While none are as serious as Heartbleed, patching is recommended for all users according to an advisory released today. The vulnerabilities stem from various security research teams around the web including Google, Logmein and Codenomicom, based on their reports during June and July of this year.

Among the more interesting fixes involves a flaw in the ClientHello message process. If a ClientHello message is badly fragmented, it is vulnerable to a man-in-the-middle attack which could be used to force the server to downgrade itself to the TLS 1.0 protocol, a fifteen year old and therefore pre-Heartbleed patch variant.

Other reports include memory leaks caused by denial of service attacks (DoS) and conversely, crashes caused by an attempt to free up the same portions of memory twice.

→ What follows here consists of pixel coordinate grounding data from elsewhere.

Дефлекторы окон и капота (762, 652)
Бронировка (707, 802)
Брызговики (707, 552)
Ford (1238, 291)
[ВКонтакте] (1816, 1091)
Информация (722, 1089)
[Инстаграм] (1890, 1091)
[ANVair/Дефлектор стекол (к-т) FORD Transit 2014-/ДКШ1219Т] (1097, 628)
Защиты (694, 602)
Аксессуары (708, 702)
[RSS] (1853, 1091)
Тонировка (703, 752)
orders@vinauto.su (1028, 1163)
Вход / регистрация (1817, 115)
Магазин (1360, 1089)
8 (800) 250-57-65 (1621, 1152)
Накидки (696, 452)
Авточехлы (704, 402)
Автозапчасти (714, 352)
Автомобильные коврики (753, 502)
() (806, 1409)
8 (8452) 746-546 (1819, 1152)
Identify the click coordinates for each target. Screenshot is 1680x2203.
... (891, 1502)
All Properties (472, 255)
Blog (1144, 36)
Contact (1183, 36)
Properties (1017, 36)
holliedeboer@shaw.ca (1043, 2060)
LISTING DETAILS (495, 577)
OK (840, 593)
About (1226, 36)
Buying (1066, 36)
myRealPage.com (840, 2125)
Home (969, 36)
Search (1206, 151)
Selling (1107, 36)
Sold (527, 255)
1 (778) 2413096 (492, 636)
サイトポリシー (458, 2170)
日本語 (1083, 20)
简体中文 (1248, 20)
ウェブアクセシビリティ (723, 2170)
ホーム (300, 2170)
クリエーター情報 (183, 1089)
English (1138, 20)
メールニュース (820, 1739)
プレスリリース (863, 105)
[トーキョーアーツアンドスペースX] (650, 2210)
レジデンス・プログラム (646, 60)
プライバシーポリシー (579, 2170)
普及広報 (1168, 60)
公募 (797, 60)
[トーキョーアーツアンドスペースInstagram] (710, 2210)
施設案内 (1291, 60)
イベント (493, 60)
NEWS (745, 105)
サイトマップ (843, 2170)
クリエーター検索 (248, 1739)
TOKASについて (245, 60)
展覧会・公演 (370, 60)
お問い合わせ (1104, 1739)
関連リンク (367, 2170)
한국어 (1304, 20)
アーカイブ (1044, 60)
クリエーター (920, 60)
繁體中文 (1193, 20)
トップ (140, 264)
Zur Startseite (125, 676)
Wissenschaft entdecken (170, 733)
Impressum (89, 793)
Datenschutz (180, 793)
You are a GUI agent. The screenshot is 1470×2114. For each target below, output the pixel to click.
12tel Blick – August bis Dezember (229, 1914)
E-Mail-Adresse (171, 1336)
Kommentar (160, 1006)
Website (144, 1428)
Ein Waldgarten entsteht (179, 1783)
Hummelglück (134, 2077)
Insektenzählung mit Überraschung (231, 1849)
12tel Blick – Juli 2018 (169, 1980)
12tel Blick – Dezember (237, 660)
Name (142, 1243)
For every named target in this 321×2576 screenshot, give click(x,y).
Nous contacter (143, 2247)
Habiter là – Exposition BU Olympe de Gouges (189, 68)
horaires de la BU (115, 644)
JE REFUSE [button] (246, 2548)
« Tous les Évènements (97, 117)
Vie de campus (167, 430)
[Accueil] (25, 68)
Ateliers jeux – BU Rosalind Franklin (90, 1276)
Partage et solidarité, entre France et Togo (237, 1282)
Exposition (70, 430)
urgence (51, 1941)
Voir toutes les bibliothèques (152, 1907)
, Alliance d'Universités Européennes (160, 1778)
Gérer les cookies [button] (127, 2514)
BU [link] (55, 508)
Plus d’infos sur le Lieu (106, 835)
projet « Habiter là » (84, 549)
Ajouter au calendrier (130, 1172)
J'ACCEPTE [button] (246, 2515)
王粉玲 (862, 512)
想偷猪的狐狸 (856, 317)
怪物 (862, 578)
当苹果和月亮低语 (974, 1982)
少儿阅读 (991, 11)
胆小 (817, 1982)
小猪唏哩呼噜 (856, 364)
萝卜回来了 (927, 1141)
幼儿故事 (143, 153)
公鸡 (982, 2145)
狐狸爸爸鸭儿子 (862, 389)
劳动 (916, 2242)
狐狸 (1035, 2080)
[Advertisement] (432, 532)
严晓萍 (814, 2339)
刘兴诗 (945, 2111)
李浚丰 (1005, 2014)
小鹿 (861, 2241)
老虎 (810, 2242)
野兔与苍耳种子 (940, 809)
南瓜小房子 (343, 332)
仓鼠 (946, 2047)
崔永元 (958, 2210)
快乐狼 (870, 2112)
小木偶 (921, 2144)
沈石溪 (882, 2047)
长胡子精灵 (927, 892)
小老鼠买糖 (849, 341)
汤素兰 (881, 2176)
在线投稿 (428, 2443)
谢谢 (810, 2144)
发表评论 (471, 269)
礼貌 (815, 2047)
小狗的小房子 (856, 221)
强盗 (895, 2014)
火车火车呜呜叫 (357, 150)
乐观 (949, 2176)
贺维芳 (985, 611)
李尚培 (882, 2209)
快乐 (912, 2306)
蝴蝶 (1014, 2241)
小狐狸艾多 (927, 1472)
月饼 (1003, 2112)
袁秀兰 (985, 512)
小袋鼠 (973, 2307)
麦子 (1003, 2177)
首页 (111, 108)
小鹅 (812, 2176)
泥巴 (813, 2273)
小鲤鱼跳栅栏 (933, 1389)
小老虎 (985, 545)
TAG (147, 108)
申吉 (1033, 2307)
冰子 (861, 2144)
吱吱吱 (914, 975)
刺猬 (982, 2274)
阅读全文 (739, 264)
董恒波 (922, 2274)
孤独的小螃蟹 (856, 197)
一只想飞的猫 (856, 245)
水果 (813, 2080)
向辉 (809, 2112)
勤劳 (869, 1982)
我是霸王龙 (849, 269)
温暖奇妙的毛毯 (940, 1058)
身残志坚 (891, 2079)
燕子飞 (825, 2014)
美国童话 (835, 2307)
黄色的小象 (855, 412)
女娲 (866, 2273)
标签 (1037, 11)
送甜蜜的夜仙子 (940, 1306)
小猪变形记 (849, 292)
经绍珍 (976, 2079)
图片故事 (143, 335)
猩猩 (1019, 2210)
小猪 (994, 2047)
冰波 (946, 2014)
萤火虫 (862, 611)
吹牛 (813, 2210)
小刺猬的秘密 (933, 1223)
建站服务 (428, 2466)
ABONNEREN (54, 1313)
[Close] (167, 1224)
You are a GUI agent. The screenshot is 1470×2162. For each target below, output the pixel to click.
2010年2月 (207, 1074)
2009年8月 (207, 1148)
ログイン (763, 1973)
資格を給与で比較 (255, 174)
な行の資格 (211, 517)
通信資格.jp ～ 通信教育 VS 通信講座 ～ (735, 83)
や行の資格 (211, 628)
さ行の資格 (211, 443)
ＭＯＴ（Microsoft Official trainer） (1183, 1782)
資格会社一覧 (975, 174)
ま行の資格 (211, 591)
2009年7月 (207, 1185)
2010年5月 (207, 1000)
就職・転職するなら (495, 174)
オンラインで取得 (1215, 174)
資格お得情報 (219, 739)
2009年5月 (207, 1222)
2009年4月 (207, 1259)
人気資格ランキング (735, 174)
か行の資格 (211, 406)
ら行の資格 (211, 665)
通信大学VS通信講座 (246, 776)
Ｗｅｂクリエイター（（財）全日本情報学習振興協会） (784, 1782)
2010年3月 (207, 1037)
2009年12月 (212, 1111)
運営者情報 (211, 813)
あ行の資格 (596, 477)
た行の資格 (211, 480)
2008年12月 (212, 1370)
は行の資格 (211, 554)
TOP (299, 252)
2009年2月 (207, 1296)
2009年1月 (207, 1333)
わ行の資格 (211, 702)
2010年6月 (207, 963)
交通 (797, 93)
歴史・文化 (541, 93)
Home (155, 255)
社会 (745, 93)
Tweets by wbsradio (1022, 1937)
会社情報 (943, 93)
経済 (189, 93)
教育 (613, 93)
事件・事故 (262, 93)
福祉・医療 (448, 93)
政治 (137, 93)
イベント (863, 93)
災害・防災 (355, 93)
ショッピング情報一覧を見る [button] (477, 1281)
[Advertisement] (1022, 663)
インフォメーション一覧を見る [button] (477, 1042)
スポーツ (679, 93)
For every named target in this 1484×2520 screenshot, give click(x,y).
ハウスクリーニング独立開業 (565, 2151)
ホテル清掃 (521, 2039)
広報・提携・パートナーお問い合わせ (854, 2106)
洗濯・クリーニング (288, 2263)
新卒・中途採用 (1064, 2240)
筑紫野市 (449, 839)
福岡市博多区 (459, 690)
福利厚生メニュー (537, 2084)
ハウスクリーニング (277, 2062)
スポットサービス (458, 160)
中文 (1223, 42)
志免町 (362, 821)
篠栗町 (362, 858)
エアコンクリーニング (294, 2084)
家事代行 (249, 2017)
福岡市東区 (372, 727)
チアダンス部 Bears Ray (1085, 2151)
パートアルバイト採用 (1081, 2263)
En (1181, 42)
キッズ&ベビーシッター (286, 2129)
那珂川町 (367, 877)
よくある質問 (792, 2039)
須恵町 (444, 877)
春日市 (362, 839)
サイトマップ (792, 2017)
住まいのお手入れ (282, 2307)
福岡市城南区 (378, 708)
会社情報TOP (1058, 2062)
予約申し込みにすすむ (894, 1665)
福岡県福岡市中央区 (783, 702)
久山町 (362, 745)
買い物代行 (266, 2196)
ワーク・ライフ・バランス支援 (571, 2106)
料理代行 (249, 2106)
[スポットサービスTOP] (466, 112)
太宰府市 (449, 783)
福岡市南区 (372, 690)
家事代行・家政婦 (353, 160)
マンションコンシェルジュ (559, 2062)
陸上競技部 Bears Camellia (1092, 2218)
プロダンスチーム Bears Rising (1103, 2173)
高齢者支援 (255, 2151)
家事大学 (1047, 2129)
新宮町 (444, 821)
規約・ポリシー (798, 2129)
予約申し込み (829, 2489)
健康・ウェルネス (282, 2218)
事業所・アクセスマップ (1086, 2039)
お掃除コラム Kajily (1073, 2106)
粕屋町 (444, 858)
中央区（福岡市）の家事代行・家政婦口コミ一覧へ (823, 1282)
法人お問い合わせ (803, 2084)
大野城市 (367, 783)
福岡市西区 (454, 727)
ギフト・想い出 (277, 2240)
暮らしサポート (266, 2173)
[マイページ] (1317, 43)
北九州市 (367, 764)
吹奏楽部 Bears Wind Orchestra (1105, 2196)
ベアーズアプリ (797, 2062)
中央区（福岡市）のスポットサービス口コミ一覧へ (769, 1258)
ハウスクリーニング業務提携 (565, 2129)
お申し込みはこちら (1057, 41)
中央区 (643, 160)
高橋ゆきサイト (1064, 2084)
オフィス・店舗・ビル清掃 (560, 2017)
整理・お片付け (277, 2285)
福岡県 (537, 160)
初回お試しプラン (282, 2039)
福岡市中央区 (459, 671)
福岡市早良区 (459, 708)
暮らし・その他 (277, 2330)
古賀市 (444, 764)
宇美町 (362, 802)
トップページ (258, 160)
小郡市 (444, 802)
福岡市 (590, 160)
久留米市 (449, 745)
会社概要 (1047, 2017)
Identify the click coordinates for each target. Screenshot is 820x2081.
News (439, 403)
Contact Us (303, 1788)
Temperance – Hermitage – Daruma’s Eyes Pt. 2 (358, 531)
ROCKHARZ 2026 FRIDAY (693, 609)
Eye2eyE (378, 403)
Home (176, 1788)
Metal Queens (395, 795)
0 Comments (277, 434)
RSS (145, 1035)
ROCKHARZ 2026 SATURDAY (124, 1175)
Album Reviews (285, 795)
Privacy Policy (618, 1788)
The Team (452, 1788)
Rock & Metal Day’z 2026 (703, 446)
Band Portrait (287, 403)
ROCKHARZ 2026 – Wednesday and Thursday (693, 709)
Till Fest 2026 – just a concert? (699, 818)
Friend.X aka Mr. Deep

OpenSSL now has two full time coders as a result of investment by a consortium of Internet industry companies to form the Core Infrastructure Initiative, a not-for-profit group administered by the Linux Foundation. The Initiative was set up in the wake of Heartbleed, as the industry vowed to ensure such a large hole would never be left unplugged again.

While OpenSSL is used by a large number of encrypted sites, there are a number of forks of the project including LibreSSL and the recently launched Google BoringSSL.

Google recently announced that it would be lowering the page rankings of unencrypted pages in its search results as an added security measure.